DATA PROVIDED Start Marker

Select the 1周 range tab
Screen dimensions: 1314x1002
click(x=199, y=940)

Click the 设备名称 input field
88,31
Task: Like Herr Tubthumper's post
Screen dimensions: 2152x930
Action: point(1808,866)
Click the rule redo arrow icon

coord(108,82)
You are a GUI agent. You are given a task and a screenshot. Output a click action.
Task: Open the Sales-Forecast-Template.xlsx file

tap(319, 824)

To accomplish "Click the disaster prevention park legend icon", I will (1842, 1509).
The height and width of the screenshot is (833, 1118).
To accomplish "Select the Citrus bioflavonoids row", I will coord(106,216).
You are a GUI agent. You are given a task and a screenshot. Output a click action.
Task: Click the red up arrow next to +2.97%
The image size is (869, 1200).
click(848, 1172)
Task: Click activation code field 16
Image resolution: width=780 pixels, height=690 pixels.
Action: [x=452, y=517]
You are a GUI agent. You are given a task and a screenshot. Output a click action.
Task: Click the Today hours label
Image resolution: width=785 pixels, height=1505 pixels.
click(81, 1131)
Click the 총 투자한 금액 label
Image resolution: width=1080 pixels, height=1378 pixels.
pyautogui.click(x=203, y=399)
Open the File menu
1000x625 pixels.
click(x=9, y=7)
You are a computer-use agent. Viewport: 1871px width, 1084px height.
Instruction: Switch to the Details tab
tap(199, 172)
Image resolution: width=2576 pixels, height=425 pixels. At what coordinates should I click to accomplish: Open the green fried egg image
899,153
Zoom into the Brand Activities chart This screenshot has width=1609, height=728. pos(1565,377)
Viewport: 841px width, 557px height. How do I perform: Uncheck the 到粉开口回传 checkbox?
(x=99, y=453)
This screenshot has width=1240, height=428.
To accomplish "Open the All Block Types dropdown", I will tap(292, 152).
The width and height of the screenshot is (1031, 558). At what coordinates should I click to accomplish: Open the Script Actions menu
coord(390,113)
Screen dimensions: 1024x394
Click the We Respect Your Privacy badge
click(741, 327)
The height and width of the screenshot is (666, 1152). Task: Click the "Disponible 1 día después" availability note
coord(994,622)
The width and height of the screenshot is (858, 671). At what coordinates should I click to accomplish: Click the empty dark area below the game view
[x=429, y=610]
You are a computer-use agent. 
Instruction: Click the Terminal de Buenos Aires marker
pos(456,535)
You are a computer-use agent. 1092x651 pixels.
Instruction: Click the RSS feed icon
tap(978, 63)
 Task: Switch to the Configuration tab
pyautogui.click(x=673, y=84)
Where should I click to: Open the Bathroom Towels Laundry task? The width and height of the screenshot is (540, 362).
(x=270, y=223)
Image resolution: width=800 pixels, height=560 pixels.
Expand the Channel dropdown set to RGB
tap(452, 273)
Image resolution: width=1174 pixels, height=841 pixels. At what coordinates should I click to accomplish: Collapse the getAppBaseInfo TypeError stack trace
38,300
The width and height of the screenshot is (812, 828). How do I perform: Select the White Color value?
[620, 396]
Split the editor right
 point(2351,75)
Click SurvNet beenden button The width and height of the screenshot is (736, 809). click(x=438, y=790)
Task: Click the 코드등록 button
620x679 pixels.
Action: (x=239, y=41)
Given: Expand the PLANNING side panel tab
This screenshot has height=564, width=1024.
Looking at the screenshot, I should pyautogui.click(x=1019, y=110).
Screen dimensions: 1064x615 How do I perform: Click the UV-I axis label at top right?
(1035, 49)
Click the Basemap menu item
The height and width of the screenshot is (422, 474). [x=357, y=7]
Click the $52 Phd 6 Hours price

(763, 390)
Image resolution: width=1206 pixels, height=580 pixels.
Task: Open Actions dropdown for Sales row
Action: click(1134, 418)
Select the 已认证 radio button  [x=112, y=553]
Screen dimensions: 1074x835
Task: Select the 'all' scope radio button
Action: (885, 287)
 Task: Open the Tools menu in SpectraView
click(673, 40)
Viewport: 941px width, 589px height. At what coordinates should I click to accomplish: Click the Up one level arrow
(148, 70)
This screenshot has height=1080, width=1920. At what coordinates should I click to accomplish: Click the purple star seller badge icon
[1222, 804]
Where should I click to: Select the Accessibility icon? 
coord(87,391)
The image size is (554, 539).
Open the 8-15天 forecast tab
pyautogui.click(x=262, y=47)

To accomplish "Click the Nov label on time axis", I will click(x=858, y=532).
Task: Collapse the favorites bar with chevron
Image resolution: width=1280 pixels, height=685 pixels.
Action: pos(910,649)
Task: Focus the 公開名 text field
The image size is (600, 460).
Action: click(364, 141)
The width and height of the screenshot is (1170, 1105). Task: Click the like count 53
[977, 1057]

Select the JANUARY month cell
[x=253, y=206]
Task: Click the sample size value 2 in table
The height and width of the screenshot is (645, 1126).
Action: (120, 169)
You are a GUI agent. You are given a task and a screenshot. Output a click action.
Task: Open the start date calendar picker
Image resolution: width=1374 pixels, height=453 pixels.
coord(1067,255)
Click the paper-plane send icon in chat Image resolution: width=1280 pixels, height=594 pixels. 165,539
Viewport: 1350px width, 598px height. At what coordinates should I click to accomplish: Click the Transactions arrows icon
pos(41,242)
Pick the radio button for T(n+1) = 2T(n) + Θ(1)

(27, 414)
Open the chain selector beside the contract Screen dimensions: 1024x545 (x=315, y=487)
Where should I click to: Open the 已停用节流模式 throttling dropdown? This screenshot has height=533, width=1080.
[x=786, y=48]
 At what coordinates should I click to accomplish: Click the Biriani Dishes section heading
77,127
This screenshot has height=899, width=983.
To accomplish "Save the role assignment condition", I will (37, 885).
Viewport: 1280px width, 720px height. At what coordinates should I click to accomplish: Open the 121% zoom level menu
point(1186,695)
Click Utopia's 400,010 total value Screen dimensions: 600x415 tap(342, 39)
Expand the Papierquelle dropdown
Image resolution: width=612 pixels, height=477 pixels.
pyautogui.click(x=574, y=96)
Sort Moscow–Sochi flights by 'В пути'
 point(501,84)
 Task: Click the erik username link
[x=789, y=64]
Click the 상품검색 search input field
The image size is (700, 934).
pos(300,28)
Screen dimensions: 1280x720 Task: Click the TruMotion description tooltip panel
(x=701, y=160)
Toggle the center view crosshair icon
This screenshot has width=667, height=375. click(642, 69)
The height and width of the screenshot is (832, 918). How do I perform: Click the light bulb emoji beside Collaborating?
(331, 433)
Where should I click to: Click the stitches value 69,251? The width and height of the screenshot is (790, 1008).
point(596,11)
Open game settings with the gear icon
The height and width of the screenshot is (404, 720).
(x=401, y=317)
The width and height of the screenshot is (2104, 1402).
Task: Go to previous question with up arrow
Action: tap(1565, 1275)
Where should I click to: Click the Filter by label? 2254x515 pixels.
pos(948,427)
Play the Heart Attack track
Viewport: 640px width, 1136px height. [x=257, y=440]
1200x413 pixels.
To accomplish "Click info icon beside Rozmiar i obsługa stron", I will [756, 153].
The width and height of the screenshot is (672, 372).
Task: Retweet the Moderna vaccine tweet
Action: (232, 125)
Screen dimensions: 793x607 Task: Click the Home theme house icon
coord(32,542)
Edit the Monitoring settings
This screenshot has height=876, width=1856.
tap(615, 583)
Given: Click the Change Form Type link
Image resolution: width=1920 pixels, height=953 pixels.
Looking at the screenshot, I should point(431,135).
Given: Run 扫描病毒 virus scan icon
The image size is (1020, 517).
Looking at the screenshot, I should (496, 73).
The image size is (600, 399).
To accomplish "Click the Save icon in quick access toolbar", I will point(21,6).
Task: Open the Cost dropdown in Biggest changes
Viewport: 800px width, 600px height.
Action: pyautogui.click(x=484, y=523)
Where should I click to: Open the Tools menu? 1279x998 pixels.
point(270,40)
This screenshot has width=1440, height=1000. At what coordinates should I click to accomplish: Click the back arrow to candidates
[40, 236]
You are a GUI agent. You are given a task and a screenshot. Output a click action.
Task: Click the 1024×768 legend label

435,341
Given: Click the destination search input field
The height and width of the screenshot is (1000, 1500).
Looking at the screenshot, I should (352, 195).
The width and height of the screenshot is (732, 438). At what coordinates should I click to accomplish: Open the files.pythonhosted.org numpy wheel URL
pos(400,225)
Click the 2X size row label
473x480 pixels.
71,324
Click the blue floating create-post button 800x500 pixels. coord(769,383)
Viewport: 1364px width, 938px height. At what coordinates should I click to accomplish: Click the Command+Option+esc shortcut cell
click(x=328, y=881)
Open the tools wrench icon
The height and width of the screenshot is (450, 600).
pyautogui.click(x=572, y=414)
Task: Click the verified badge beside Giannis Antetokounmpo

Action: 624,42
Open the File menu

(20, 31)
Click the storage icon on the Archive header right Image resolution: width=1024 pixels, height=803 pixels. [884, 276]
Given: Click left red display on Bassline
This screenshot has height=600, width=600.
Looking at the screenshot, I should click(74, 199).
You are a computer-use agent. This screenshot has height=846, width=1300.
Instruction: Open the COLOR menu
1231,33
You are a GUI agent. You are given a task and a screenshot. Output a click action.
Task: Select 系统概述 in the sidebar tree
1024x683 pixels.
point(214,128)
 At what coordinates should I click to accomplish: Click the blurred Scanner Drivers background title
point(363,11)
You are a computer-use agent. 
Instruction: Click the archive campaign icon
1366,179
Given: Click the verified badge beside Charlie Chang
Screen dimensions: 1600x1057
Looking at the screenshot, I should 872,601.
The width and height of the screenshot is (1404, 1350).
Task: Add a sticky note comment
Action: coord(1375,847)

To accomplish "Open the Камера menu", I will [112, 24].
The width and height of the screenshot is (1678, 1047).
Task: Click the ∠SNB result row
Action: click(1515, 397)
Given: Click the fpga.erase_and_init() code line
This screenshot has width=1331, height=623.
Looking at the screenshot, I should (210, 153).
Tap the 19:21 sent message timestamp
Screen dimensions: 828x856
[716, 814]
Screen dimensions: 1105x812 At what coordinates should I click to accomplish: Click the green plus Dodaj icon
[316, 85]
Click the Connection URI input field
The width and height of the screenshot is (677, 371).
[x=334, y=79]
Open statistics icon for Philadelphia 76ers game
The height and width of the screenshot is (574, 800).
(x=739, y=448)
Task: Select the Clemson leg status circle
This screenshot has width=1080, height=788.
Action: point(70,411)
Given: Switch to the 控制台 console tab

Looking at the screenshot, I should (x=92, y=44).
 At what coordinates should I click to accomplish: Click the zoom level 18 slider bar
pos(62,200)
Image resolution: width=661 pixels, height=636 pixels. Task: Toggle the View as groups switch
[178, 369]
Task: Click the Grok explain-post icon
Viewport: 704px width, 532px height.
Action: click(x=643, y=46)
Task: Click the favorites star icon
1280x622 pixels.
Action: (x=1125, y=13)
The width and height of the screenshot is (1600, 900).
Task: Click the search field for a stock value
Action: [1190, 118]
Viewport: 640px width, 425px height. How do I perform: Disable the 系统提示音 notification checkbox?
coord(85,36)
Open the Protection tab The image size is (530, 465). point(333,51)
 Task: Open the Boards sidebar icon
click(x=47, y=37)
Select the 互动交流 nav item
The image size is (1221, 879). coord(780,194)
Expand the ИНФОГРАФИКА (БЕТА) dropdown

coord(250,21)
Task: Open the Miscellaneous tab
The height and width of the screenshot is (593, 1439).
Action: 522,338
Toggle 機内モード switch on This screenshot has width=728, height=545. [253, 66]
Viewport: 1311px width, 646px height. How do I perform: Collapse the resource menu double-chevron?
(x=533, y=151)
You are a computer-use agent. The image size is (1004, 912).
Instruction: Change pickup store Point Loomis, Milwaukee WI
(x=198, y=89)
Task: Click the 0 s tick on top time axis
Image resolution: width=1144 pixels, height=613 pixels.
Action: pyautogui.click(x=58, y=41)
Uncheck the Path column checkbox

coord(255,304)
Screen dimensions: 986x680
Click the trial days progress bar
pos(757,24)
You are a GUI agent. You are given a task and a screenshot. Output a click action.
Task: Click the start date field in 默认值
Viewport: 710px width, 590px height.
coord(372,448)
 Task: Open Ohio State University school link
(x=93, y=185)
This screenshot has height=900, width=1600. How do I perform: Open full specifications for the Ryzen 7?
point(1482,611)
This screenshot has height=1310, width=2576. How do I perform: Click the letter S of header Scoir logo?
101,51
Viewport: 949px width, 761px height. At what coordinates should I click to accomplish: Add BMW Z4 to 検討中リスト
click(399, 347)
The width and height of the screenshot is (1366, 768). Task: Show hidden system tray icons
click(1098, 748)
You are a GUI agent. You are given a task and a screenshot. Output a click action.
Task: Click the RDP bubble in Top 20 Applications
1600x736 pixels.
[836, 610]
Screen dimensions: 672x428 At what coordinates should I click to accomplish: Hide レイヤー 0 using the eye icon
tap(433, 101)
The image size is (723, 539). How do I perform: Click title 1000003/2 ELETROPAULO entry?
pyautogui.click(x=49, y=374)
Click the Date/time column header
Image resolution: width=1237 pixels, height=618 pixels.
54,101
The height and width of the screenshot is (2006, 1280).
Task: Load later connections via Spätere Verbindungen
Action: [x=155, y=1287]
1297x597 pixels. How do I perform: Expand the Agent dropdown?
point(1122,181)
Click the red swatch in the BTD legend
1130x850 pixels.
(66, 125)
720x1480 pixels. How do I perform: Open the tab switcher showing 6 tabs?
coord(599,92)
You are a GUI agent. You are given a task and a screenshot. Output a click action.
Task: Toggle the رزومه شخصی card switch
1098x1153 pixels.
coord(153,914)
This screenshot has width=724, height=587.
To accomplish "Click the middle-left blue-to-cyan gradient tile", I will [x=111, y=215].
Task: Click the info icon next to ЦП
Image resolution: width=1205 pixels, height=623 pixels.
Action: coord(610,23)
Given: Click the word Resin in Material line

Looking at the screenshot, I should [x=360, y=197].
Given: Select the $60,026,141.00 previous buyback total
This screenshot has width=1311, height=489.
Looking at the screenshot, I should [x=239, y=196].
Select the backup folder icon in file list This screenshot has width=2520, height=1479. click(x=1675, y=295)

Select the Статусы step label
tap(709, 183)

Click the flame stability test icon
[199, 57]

DATA PROVIDED End Marker

## YOUR TASK:
Among the records above, only the lines between the line holding "Screen dimensions: 986x680" and the line holding "Given: Select the", inclusive, are to be output, exactly as written.

## WRITTEN SOLUTION:
Screen dimensions: 986x680
Click the trial days progress bar
pos(757,24)
You are a GUI agent. You are given a task and a screenshot. Output a click action.
Task: Click the start date field in 默认值
Viewport: 710px width, 590px height.
coord(372,448)
 Task: Open Ohio State University school link
(x=93, y=185)
This screenshot has height=900, width=1600. How do I perform: Open full specifications for the Ryzen 7?
point(1482,611)
This screenshot has height=1310, width=2576. How do I perform: Click the letter S of header Scoir logo?
101,51
Viewport: 949px width, 761px height. At what coordinates should I click to accomplish: Add BMW Z4 to 検討中リスト
click(399, 347)
The width and height of the screenshot is (1366, 768). Task: Show hidden system tray icons
click(1098, 748)
You are a GUI agent. You are given a task and a screenshot. Output a click action.
Task: Click the RDP bubble in Top 20 Applications
1600x736 pixels.
[836, 610]
Screen dimensions: 672x428 At what coordinates should I click to accomplish: Hide レイヤー 0 using the eye icon
tap(433, 101)
The image size is (723, 539). How do I perform: Click title 1000003/2 ELETROPAULO entry?
pyautogui.click(x=49, y=374)
Click the Date/time column header
Image resolution: width=1237 pixels, height=618 pixels.
54,101
The height and width of the screenshot is (2006, 1280).
Task: Load later connections via Spätere Verbindungen
Action: [x=155, y=1287]
1297x597 pixels. How do I perform: Expand the Agent dropdown?
point(1122,181)
Click the red swatch in the BTD legend
1130x850 pixels.
(66, 125)
720x1480 pixels. How do I perform: Open the tab switcher showing 6 tabs?
coord(599,92)
You are a GUI agent. You are given a task and a screenshot. Output a click action.
Task: Toggle the رزومه شخصی card switch
1098x1153 pixels.
coord(153,914)
This screenshot has width=724, height=587.
To accomplish "Click the middle-left blue-to-cyan gradient tile", I will [x=111, y=215].
Task: Click the info icon next to ЦП
Image resolution: width=1205 pixels, height=623 pixels.
Action: coord(610,23)
Given: Click the word Resin in Material line

Looking at the screenshot, I should [x=360, y=197].
Given: Select the $60,026,141.00 previous buyback total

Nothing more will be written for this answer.